Problems >>
1 > In the passage on carbon sequestration in Iran, repeat the stretch from "The equation above" through "hypothesis is rejected." word for word.
2 > Answer these from the passage on carbon sequestration in Iran:
(a) Against what distribution is the correlation coefficient compared to test the null hypothesis?
(b) Which ecosystem had the highest average carbon sequestration, and what was its rate?
(c) What span of years was the annual NPP distribution calculated for?

The equation above yields an output that ranges from −1 to +1, with the former indicating a perfect negative correlation between the two variables and the latter demonstrating a perfect positive correlation. If the correlation between the variables is not perfect, the correlation coefficient falls between −1 and +1. To assess the null hypothesis, the correlation coefficient is compared against the t distribution with n − 2 degrees of freedom in light of the desired significance level. If the absolute value of the observed t is greater than the critical t, the null hypothesis is rejected.

3. Results

The annual NPP distribution pattern in different ecosystems for the interval ranging from 2000 to 2020 was calculated. The results showed that the degree of carbon sequestration in Iran, which varies to 1.38 kg*C/m², is a function of geographical longitude and latitude (Figure 3). In fact, the northern parts of the country registered a higher amount of carbon sequestration in comparison with the southern regions. There is also a decrease in the amount of carbon sequestration in the direction from west to east, with the exception of a cluster in the northern regions, where a high degree of carbon sequestration was detected due to the existence of the Hyrcanian coniferous forest ecosystem on the edge of the Caspian Sea. Almost no carbon sequestration was recorded in the central parts of Iran, which is home to the ecosystem of the Central Persian desert basins and is characterized by lack of rainfall and poor vegetation. Ecosystems which recorded an average carbon sequestration above 100 g*C/m² are located in the north of Iran, whereas those registering an average carbon sequestration of fewer than 100 g*C/m² are mainly located in the central and eastern parts of the country. The highest amount of carbon sequestration was detected in Caspian Hyrcanian mixed forests, Azerbaijan shrub desert and steppe, and Elburz Range forest steppe, which is located in the north of Iran, with average carbon sequestration rates of 492.90, 329.51 and 225.99 g*C/m², respectively. Conversely, Arabian Desert and East Sahero-Arabian xeric shrublands and Tigris–Euphrates alluvial salt marsh, located in southwestern Iran, were the ecosystems that recorded the lowest rate of carbon sequestration (0.20 and 12.60 g*C/m², respectively).

Rows of pointing data

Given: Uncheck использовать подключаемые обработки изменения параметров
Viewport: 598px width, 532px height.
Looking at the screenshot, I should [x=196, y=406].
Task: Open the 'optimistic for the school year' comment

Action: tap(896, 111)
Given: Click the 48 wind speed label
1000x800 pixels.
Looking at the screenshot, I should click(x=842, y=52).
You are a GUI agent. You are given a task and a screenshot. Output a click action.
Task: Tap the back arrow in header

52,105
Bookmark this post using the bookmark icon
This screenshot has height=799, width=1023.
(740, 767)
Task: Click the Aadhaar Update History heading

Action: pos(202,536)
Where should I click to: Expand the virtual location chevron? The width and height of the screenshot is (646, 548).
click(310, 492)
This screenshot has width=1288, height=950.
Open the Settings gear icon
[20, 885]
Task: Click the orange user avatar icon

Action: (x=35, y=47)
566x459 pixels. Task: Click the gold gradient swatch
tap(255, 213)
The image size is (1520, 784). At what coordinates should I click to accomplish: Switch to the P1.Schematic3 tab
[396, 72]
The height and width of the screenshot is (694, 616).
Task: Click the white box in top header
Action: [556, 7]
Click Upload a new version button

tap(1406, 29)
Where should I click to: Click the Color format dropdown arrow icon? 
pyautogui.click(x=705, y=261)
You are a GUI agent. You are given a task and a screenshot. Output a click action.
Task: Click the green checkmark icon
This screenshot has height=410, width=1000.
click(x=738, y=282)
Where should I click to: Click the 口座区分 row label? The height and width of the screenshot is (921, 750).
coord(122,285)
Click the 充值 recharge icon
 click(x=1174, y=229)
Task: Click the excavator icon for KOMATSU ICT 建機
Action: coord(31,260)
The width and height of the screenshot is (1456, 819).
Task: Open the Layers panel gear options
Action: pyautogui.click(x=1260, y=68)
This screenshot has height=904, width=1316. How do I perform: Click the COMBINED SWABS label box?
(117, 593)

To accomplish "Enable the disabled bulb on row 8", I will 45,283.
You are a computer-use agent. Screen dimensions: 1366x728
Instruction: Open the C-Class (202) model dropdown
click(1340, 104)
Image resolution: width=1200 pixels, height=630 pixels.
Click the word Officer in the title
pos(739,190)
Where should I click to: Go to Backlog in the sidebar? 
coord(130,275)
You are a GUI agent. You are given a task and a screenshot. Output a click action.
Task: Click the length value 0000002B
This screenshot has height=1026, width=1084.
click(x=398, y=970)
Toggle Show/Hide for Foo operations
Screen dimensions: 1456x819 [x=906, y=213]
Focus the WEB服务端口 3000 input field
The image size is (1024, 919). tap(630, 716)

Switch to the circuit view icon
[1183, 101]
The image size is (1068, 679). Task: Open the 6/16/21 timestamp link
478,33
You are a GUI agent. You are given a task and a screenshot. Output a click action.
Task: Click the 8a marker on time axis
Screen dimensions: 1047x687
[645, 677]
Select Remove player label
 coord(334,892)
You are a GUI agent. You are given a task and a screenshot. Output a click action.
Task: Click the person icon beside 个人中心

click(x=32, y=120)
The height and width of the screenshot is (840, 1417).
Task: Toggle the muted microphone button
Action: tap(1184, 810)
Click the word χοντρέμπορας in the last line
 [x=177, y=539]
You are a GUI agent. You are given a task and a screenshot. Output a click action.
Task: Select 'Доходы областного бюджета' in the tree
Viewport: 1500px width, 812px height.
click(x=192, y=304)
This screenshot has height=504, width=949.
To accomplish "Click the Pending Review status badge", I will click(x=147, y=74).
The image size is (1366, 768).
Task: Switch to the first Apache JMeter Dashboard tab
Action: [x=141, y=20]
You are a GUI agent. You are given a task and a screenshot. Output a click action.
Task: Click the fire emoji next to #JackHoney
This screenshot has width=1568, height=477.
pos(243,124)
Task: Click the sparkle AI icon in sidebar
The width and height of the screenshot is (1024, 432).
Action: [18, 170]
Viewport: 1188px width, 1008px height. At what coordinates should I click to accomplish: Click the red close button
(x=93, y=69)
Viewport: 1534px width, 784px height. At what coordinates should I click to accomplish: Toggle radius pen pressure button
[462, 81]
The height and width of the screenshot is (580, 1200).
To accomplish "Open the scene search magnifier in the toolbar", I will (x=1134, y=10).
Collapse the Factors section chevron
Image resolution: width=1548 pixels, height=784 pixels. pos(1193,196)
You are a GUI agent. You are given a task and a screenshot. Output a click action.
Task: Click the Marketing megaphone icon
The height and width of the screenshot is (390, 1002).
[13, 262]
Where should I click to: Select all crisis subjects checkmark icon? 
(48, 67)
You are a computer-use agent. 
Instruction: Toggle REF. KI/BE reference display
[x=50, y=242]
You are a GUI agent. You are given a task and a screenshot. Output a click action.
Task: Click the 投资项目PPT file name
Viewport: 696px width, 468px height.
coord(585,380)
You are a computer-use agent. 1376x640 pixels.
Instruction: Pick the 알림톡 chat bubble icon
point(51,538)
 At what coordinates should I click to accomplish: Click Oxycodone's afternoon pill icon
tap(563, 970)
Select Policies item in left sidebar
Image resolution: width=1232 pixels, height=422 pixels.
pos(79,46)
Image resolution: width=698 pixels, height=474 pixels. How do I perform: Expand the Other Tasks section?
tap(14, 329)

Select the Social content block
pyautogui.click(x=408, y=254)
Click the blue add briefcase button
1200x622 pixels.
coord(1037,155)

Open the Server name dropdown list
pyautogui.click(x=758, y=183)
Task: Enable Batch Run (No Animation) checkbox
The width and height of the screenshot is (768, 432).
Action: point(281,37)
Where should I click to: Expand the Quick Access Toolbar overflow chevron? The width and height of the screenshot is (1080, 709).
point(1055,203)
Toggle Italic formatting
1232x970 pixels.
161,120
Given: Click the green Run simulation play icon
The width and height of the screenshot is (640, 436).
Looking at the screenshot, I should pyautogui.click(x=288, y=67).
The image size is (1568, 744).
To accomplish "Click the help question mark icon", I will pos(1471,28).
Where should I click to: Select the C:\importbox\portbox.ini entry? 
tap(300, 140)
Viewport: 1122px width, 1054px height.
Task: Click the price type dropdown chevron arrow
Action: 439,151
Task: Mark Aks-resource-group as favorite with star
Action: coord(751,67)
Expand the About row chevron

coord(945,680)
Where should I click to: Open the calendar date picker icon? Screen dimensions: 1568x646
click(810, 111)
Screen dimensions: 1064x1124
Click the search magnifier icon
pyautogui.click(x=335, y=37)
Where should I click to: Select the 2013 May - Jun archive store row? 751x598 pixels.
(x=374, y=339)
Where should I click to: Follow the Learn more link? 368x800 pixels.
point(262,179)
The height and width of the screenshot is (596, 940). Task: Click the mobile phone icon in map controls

Answers to the exercise >>
1 >
The equation above yields an output that ranges from −1 to +1, with the former indicating a perfect negative correlation between the two variables and the latter demonstrating a perfect positive correlation. If the correlation between the variables is not perfect, the correlation coefficient falls between −1 and +1. To assess the null hypothesis, the correlation coefficient is compared against the t distribution with n − 2 degrees of freedom in light of the desired significance level. If the absolute value of the observed t is greater than the critical t, the null hypothesis is rejected.

2 >
(a) The t distribution with n − 2 degrees of freedom
(b) Caspian Hyrcanian mixed forests, at 492.90 g*C/m²
(c) 2000 to 2020